Empty desk syndrome
During my summer holiday I spent a few weeks travelling around the Pacific Northwest. Something that struck me on that trip was the sheer number of Macbook-sporting workers inside every Starbucks I went into. There must have been at least 5 in each one (other makes of laptops were also represented). They were all hard at work side-by-side wearing headphones and not interacting in any way with each other. It’s a phenomenon cropping up in many urban centres, and some companies actually build their organisational structure around this kind of distributed working culture.
Given the choice between a permanent workstation and a place to perch outside with better hot drinks, many of us would probably prefer a bit of both. Some combination of working in isolation so we can concentrate, but with other people around so we don’t go stir crazy on our own. We are social creatures after all, but we don’t like to be confined to a desk. And a lot of us like coffee.
But is the future of work really hammering away at a laptop in a coffee shop? Is the end of head office culture really on its way?
Much has been made of Marisa Meyer’s decision to bring all Yahoo employees back into head office as sounding the death-knell for remote working. But the truth is that we need both to do good work: both face-time with our co-workers for (big buzz word) collaboration, and time spent outside the workplace for innovation and to learn from what’s going on elsewhere. In this ever inter-connected world, we should be encouraging workers to get out of the workplace and find out what is actually going on in other places, or with our customers, or with other organisations in our industry, not just plugged into a desktop all day sending emails backwards and forwards. Who here hasn’t had some of their best ideas whilst they were NOT at work? Now we have technological advances that mean we can work anywhere, why would we confine ourselves to one place?
“I thought of that while riding my bicycle.”― Albert Einstein
But if you’re not lucky enough to work for an enlightened company that allows you not to be confined to one place all the time, you can still make some small changes to bring some respite and inspiration into the monotony of the working day. If you’re in the kind of job where you need to think creatively, a bit of switching off can be great. Plugging away endlessly at something is not necessarily good for you and can lead to cognitive drain, and getting the mix right between boss-pleasing desk-time and time outside to bring in new ideas is part of the modern worker’s task. Get up, organise the post, go to a seminar with a free breakfast buffet, do something mundane with a different part of your brain and then come back to what you’re working on – you’ll find you’ve got a different perspective or a better answer than before.

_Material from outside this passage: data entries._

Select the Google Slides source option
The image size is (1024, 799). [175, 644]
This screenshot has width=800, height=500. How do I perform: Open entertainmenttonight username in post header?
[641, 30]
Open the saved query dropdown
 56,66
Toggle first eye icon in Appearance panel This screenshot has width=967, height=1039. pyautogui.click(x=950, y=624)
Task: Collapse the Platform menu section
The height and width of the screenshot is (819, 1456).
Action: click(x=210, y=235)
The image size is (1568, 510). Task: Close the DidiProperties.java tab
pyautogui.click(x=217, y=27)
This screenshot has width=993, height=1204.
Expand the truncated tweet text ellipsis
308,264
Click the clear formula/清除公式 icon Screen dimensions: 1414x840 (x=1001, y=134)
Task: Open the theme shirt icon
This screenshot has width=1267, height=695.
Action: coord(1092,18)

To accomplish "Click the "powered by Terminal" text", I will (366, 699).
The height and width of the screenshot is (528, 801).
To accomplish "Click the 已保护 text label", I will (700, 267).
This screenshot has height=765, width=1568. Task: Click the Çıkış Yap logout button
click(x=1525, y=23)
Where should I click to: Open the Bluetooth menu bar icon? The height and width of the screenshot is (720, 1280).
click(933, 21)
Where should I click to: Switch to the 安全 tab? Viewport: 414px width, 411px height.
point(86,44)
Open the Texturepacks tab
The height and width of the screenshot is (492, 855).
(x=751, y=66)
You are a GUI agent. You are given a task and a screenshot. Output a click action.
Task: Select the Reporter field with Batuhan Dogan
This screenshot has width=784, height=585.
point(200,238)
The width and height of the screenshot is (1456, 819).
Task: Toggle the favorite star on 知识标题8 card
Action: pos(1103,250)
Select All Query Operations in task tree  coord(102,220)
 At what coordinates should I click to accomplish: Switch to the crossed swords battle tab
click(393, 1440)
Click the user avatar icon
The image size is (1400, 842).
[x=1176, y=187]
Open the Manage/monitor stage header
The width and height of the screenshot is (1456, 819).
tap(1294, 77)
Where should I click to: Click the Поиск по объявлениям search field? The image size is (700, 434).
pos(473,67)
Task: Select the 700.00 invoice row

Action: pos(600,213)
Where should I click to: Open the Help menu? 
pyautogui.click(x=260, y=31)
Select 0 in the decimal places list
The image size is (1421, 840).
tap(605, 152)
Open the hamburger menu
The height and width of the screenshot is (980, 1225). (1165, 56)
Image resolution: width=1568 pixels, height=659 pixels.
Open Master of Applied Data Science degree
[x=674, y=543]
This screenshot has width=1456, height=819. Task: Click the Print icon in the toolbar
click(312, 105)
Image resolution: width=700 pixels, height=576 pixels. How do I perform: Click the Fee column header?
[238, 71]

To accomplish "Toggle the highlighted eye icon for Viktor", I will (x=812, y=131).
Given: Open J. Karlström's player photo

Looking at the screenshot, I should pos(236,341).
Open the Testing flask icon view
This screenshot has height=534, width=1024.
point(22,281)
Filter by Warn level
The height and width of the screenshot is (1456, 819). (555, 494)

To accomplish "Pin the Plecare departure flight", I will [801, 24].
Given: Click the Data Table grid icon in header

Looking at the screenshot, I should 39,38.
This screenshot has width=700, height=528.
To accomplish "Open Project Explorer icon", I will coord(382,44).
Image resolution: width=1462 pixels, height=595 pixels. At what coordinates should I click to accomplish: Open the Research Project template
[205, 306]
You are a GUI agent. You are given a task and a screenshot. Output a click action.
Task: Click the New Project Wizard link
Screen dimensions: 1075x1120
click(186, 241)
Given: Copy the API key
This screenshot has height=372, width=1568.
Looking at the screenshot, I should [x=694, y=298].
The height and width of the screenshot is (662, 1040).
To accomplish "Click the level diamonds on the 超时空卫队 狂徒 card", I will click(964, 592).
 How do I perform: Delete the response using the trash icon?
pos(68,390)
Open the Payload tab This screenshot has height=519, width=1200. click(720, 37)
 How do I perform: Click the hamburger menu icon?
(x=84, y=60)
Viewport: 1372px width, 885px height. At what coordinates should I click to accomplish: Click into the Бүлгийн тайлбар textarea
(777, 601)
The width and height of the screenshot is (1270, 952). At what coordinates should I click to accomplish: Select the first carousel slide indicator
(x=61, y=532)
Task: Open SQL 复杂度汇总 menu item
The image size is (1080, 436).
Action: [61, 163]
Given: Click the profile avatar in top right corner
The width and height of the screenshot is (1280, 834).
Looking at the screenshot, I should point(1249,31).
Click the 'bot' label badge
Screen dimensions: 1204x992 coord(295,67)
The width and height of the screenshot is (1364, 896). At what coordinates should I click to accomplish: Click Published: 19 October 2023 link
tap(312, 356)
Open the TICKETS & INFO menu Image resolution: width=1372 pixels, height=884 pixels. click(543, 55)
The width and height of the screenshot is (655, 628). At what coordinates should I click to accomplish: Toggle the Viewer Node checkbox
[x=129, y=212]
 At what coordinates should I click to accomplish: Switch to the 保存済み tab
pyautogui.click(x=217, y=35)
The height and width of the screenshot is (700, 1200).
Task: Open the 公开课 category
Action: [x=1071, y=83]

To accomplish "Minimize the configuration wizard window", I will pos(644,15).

“The best time for planning a book is while you’re doing the dishes.” – Agatha Christie
Suddenly Innocent’s ironing board has an important dual role in the office as a source of innovation!
I believe that the best organisations are those who allow their workers to work the way that they want, and where they can be most productive, and that requires giving them some autonomy over how work is organised. I’m still waiting for the day when I turn up at the office only to be told to ‘go home and get on with some work’. In the mean time I’m going to be breaking up my day and re-igniting my cognitive abilities by doing the tea run.